In sommige opzichten was de nederlaag van Custer bij de Little Bighorn zijn lot. Hij was altijd een beetje roekeloos in actie en woorden. Zijn vrijmoedigheid was gebaseerd op militair inzicht; iets aangeboren dat niet weerspiegelde in zijn arme academici op West Point. Veel van zijn officieren gaven commentaar op hoe hij een slagveld bestudeerde en het terrein van dichtbij leerde kennen.
Een verre blik
Deze laatste campagne was anders. Hij onderschatte zijn tegenstander, en velen spraken over zijn veranderende houding tijdens de mars vanuit Fort Lincoln. Wat zat hem dwars? De gebruikelijke militaire zaken baarden hem zorgen: bevoorrading, paarden en meningsverschillen over strategie; daar is niets ongewoons aan.
Eind mei en begin juni 1876 leek een zelfreflectie in zijn psyche te kruipen. Was hij gewoon moe? Er waren zijn medecommandanten, majoor Reno en kapitein Benteen. Beiden hadden een hekel aan hun flitsende collega. Was hij het gewoon beu en afstand houden? Een officier vertelde dat hij dagen voor de slag met Custer in zijn tent had gesproken. Er was een lege blik die te lang bleef hangen. De mannen hadden dat nog nooit eerder gezien bij hun doorgaans zelfverzekerde, spraakzame commandant. Iets woog op hem.
De ups en downs van de afgelopen twee maanden hadden hun tol geëist. Maar er waren anderen, meestal de manschappen, die Custer zagen als dezelfde oude swashbuckler die ze hadden leren kennen en liefhebben. In juni had hij verschillende keren gesproken over het terugtrekken van de expeditie en het behalen van een grote overwinning. Zou hij kunnen zijn gedreven door een obsessie om de vernedering van de president goed te maken? Om een antwoord te vinden, moet men de man zelf en zijn veranderende fortuinen in de eerste helft van 1876 bestuderen.
Onstuimige krijger
Custer werd altijd omschreven als een man met een flair voor publiciteit. Het lange blonde haar en de dikke snor die om zijn mondhoeken naar beneden kwam, lieten hem opvallen, zelfs in een tijdperk van bijna alomtegenwoordige gezichtshaar. De kragen van zijn cavalerie-uniform waren omgedraaid en hij droeg zijn hoed haastig, meestal naar rechts gekanteld. Ondanks de histrionics was hij een complexe figuur. Gelijke delen ridderlijk en ijdel, hij kon meedogenloos zijn tegenover zijn vijanden (zowel Zuidelijk als Indisch). Afhankelijk met wie je sprak, was hij zowel geliefd als gehaat. Dat was niet verwonderlijk. Velen dachten dat hij ook geobsedeerd was door de held te zijn.
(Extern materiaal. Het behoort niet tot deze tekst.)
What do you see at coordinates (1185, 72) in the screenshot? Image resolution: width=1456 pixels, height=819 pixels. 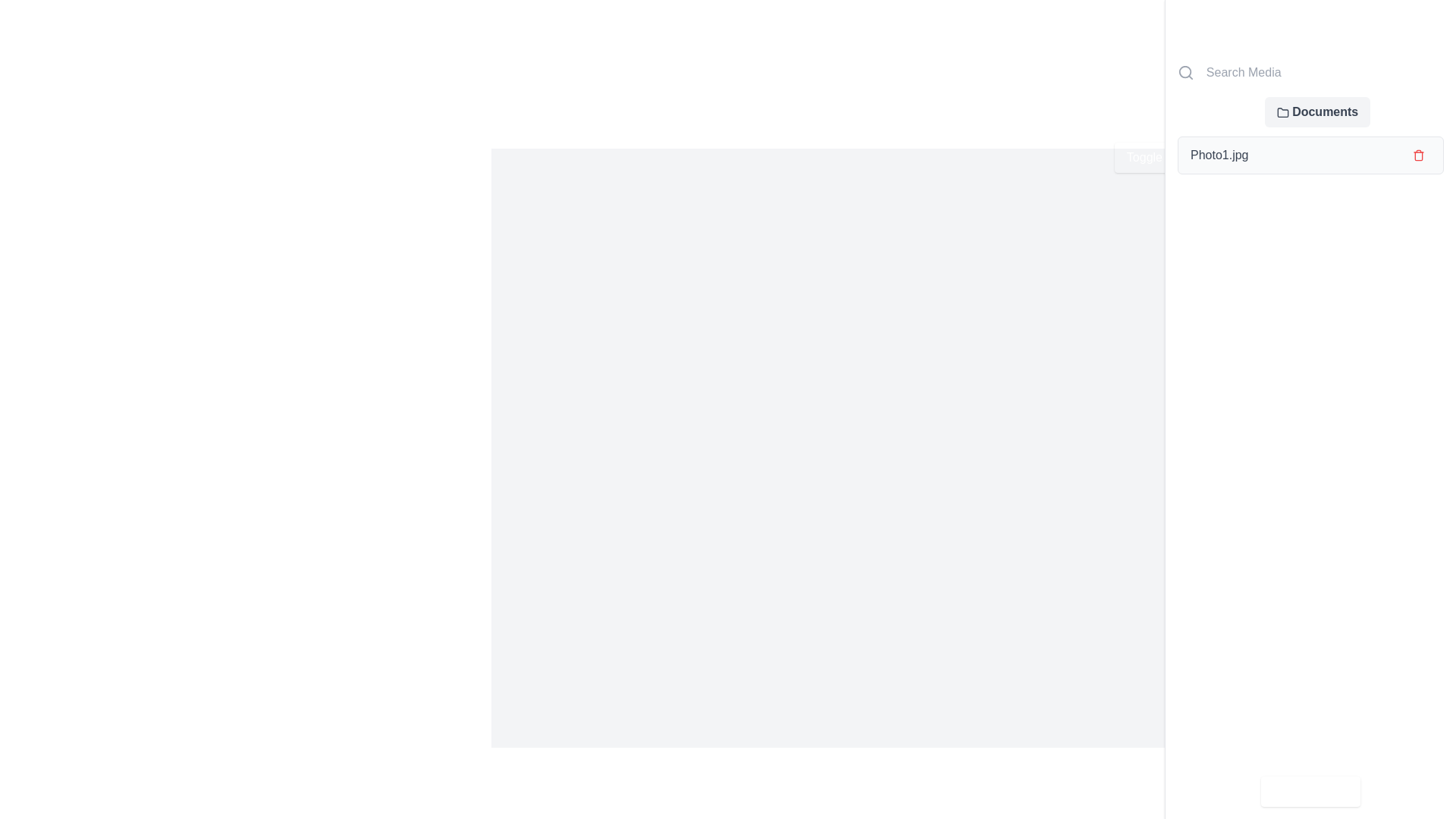 I see `the larger circle element of the search icon, which symbolizes the lens of the magnifying glass` at bounding box center [1185, 72].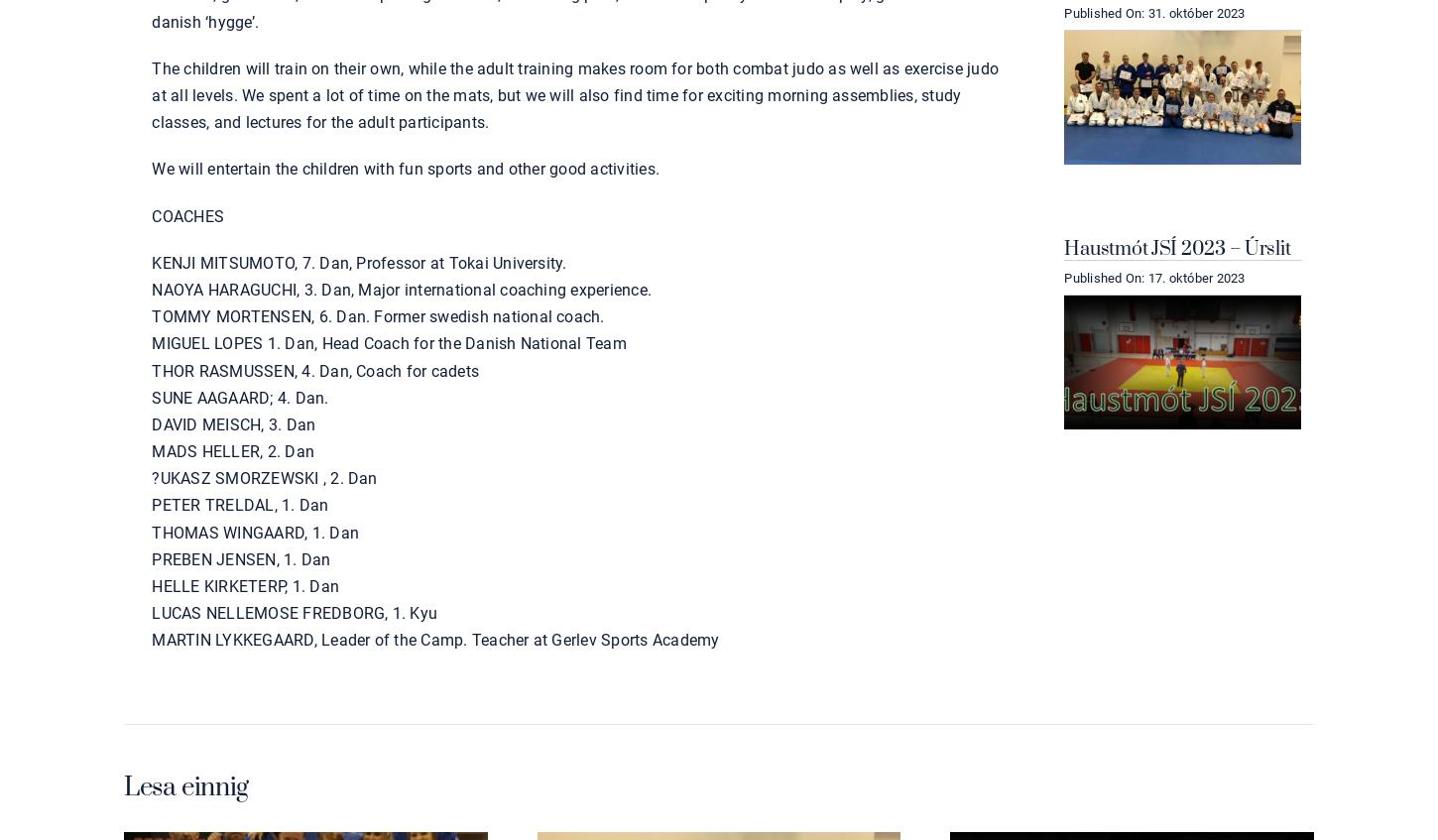 Image resolution: width=1438 pixels, height=840 pixels. I want to click on 'MARTIN LYKKEGAARD, Leader of the Camp. Teacher at Gerlev Sports Academy', so click(150, 639).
Ondanks zijn afstuderen aan de onderkant van zijn klas van 1861, ontpopte hij zich als een held uit de burgeroorlog en werd hij het antwoord van de Unie op Jeb Stuart, de beroemde Confederate Calvariecommandant. Sommige historici denken dat hij Gettysburg heeft gered voor de veel bekritiseerde generaal Meade. Hij sneed door menig schermutselingslinie. Hij beëindigde de oorlog als generaal, maar dat was een brevet-rang, en hij keerde al snel terug naar de rang van kapitein.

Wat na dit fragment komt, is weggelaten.